Paradox of Tolerance -- Part 2
Kidnapping Foreign Leaders Edition
I wrote about Karl Popper’s Paradox of Tolerance, and it seems more relevant than ever now in light of current events.
The idea is you can be tolerant, but if you tolerate intolerance, tolerance is gone. So you must not tolerate intolerance, assuming your goal is a tolerant society.
When people complain (as I have in the past) about Nayib Bukele in El Salvador almost certainly violating rights (even alleged gang members are innocent until proven guilty), you get to a contradiction: if the tolerant system wherein everyone gets full due process under the law has been destroyed and abused beyond recognition, then you might have to use supra-constitutional force to secure the rights and freedoms of your law abiding citizens, i.e, to re-create conditions for a tolerant society. Or, as applied to foreign policy, if a neighboring country is actively harming and undermining your own, you might have to use force that violates its sovereignty.
Whether El Salvador (I’ve never been there) was really in such a situation that justified the widespread incarceration of its gang members, I don’t know for sure. And whether Nicholas Maduro was really doing everything he’s alleged to have done and in so doing had a material impact on the security of our votes or the health of our citizens, I also don’t know. Governments that use extra-legal powers to achieve desired ends are notoriously deceitful and self-serving in the justifying their actions. Any policy, no matter how unethical or authoritarian, will be defended as involving “national security” or even “public health.”
But it’s also naive and misguided not to acknowledge the principle in itself: namely, that if circumstances are such that the institutions themselves are no longer capable of delivering justice and/or protecting the liberty of the people, then you cannot restrict your actions to what’s legal within their own rules. You must make an exception and be intolerant to this intolerance, so to speak, to break the rules in order to restore their functionality and original purpose.
It cannot be correct, for example, that one should rely on captured courts to ensure due process or comply with international law if those institutions are coopted, broken and ineffective. In El Salvador, it has been reported, the murder rate was the highest in the world, and regular people were terrified to go about their daily lives. In such a failed system, invoking due process and human rights toward gang members would be to perpetuate the virtual imprisonment of the ordinary citizen, even if (as I have little doubt) at least *some* of the alleged gang members were incarcerated unjustly and even many who were actually vicious and dangerous criminals were likely imprisoned without sufficient due process.

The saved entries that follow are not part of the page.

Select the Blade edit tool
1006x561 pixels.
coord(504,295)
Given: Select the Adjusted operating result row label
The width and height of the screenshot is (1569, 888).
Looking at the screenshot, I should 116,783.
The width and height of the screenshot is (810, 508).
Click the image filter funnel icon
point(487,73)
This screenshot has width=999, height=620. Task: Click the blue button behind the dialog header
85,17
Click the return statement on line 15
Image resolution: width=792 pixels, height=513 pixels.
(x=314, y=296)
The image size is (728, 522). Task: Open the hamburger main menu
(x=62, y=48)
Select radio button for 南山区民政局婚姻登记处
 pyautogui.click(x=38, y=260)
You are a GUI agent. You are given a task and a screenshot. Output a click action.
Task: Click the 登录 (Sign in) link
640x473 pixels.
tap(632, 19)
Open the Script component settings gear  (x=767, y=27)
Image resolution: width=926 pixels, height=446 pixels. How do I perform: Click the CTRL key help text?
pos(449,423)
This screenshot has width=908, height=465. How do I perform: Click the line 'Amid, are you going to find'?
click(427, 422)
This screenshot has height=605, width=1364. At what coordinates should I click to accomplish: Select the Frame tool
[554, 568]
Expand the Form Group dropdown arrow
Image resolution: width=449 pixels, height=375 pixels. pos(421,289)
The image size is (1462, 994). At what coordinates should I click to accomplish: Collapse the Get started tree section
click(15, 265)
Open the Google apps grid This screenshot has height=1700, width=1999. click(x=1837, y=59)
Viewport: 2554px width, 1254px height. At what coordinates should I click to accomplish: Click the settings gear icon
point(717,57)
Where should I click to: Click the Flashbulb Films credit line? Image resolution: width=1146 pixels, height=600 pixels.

The question as to whether Bukele in El Salvador over the last few years, or Trump in seizing Maduro this week, were justified in doing what they did can and should be argued. That Trump and his appointed officials say the mission was necessary is obviously not good enough.
But what I’m seeing now is people who seem to believe that even if Venezuela were deliberately and materially harming the US that Trump needed to play within the rules, even if those harms were set up in such a way as to circumvent them, i.e., via a base of hostile operations off US shores, but within reach of them due to the cooperation of US immigration authorities from the prior administration, whether or not such cooperation was in some cases well-meaning.
It’s trivial to lead a functional country with strong institutions where the rule of law is sufficient to its task. Where great leaders emerge is when the country is dysfunctional, and the institutions are broken.
Whether that’s what Trump (or Bukele) is doing/has done remains to be seen. As I said, every government that breaks the rules is self-serving and deceitful in its justifications for doing so. But it is also plainly not the case that one should never break the rules when those rules have been subverted beyond the point where they no longer function to serve the people.
There can be no law to guide us when the law itself has been subverted against its original purpose. Perhaps the best guidepost one has in these cases is the manner in which the law has been broken — was it done judiciously, humanely and proportionally? Was it the minimum extent to which it could be broken, like a surgeon removing a tumor, rather than a butcher hacking at an animal carcass? Or like removing Maduro only, leaving the rest of Venezuela and its people so far untouched rather than destroying all of Iraq, half a world away, for fear of a phantom threat?